*** PROVIDED ENTRIES ***
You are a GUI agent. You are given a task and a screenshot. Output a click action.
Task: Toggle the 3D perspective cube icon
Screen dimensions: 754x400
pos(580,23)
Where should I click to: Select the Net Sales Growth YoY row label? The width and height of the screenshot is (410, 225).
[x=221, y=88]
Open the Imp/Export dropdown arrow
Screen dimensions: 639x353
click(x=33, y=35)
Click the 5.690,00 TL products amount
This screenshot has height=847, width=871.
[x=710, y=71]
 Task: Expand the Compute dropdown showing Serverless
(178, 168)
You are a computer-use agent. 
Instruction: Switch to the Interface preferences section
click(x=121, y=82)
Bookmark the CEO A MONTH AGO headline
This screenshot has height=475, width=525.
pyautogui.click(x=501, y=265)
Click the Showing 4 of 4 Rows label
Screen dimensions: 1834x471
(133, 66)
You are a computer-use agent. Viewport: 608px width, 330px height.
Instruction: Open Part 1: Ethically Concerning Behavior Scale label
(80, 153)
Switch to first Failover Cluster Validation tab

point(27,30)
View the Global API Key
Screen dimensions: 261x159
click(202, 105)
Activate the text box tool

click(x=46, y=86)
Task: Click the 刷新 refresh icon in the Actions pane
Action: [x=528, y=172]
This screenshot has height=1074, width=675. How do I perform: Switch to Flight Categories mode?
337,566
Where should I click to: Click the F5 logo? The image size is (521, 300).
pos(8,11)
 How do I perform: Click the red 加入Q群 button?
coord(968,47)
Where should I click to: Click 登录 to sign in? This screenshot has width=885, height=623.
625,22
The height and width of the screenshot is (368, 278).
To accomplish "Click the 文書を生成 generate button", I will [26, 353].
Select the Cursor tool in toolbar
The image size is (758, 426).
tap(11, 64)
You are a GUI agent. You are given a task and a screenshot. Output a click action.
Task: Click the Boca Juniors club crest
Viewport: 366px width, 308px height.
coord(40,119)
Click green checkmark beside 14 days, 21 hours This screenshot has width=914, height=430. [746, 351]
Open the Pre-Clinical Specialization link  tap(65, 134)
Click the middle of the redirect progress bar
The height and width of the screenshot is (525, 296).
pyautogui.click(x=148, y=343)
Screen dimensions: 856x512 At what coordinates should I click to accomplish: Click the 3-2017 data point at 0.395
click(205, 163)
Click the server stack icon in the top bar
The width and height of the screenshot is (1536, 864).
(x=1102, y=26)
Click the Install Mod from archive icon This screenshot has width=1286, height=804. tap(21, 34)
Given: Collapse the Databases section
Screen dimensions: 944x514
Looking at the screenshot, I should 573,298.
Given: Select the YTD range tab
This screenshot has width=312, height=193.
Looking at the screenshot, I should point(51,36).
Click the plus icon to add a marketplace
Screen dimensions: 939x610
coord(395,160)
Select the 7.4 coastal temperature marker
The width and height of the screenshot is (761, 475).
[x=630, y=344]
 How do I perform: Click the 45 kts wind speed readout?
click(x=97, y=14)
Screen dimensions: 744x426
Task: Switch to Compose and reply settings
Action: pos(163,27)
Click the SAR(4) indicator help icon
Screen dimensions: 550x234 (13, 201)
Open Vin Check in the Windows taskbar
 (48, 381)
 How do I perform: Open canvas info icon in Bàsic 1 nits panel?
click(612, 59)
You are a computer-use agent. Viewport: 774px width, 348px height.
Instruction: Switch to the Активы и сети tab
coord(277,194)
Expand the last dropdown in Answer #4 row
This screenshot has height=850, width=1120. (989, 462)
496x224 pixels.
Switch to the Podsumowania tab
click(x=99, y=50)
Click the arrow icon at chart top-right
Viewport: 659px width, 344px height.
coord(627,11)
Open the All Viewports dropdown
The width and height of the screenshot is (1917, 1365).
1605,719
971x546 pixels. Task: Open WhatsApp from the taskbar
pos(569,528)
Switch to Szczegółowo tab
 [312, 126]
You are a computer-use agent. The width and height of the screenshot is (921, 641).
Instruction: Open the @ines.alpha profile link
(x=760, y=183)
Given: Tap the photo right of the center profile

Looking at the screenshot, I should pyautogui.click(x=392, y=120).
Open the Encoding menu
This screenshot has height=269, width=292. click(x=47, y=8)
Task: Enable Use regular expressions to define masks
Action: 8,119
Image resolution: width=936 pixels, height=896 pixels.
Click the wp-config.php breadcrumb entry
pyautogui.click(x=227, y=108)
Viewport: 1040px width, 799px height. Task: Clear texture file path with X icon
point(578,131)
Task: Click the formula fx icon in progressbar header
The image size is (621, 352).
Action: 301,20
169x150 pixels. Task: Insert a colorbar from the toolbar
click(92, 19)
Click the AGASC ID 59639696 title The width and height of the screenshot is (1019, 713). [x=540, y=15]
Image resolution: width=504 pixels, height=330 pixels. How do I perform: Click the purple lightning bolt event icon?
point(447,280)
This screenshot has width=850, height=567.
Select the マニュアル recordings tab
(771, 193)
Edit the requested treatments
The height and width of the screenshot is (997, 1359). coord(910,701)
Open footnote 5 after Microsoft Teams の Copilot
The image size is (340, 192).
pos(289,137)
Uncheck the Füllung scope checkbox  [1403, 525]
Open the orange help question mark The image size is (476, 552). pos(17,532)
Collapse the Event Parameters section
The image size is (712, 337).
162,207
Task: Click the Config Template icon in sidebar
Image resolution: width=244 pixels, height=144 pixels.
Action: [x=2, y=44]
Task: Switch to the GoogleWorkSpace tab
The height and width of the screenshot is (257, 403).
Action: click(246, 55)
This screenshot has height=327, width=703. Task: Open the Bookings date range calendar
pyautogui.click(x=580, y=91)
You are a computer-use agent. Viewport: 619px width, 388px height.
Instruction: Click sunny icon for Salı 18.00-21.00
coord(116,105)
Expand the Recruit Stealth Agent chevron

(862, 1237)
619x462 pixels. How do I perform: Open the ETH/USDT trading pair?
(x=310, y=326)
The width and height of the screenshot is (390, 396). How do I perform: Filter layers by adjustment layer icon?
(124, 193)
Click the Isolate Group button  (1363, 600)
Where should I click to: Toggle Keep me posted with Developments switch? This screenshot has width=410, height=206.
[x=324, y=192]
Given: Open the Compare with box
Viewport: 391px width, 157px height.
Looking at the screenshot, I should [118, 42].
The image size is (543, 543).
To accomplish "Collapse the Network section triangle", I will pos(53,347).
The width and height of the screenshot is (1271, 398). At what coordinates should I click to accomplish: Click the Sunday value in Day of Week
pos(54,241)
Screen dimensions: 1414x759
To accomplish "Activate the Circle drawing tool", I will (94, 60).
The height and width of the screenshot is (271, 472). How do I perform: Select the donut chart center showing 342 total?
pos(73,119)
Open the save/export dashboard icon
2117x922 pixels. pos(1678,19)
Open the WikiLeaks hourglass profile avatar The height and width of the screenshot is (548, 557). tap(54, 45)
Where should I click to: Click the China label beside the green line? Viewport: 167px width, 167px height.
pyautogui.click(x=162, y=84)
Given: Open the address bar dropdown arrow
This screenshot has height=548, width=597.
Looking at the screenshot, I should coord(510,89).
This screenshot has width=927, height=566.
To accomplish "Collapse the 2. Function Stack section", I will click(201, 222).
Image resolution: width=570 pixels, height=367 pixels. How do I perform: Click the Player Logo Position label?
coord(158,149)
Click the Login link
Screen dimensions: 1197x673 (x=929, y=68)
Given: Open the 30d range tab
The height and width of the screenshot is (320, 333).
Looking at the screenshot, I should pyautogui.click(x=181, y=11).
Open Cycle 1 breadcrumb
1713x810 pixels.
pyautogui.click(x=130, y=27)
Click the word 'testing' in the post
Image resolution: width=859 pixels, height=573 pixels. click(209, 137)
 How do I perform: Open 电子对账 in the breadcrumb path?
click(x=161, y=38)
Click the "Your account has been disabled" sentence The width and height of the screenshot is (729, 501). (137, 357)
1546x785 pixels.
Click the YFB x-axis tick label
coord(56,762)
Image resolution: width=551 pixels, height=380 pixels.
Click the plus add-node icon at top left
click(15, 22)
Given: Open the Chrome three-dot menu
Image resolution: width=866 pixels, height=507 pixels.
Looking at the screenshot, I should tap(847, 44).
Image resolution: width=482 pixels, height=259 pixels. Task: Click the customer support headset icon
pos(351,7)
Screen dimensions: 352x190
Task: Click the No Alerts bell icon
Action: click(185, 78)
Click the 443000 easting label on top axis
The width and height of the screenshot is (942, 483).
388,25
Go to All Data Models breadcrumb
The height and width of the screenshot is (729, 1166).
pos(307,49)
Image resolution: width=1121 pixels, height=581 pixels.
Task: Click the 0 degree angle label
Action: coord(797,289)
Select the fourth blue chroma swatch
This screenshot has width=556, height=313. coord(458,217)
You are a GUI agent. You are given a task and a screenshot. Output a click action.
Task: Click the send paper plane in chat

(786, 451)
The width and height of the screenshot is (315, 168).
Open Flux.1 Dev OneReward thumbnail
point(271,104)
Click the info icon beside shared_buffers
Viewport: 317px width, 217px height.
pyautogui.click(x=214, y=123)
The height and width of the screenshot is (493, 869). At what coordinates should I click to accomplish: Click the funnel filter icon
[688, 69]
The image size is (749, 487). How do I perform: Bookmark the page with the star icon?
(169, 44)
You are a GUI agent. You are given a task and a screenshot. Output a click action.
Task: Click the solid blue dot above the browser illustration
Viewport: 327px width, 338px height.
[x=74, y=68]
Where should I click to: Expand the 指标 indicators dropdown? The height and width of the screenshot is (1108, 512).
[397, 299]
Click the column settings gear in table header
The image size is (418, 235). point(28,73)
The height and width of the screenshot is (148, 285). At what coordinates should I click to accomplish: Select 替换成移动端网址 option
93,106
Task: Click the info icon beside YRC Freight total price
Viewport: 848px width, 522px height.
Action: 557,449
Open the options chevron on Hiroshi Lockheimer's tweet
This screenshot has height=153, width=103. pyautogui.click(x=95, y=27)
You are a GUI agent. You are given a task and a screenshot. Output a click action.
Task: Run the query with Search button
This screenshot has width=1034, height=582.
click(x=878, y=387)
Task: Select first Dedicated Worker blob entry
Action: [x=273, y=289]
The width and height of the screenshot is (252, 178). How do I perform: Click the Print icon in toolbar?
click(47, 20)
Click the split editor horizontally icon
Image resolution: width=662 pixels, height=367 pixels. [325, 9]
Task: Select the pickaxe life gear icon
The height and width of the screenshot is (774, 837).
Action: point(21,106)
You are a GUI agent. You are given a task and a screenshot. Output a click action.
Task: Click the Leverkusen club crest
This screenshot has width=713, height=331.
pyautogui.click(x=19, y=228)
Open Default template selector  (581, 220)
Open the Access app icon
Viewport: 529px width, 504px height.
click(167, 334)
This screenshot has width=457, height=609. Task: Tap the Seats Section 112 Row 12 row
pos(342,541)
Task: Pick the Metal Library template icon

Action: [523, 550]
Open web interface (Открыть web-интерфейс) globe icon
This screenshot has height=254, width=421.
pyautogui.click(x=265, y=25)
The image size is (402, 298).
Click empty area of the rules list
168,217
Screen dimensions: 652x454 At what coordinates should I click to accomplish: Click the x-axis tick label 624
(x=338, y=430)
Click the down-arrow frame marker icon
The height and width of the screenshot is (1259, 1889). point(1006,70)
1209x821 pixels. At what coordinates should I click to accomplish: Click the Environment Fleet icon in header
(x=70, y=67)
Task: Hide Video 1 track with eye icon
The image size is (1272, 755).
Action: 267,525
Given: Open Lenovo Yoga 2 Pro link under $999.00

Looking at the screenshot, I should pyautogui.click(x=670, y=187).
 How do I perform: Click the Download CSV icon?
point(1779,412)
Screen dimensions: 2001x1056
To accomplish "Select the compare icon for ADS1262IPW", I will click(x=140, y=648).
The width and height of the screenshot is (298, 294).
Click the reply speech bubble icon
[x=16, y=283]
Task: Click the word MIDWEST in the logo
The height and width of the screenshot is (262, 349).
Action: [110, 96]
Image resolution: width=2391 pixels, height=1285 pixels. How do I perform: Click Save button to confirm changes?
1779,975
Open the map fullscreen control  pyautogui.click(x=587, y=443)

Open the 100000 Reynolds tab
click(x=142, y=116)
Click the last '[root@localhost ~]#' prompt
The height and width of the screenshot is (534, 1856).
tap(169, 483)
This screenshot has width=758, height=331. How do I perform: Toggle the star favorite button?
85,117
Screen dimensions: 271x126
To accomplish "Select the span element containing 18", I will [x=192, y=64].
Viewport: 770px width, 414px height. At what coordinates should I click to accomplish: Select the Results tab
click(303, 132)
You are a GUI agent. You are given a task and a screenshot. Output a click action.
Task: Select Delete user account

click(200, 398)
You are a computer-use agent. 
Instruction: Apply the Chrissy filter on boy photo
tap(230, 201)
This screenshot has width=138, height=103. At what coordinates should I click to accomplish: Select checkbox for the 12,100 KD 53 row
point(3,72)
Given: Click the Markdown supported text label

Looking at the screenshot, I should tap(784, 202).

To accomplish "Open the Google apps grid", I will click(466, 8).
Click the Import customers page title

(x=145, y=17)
***
Please format the data from the line with "Task: Select the pickaxe life gear icon" to the line with "pos(342,541)" as a Markdown table with the columns No. and Text, numbering each line and leaving out blank lines.

| No. | Text |
|---|---|
| 1 | Task: Select the pickaxe life gear icon |
| 2 | The height and width of the screenshot is (774, 837). |
| 3 | Action: point(21,106) |
| 4 | You are a GUI agent. You are given a task and a screenshot. Output a click action. |
| 5 | Task: Click the Leverkusen club crest |
| 6 | This screenshot has width=713, height=331. |
| 7 | pyautogui.click(x=19, y=228) |
| 8 | Open Default template selector  (581, 220) |
| 9 | Open the Access app icon |
| 10 | Viewport: 529px width, 504px height. |
| 11 | click(167, 334) |
| 12 | This screenshot has width=457, height=609. Task: Tap the Seats Section 112 Row 12 row |
| 13 | pos(342,541) |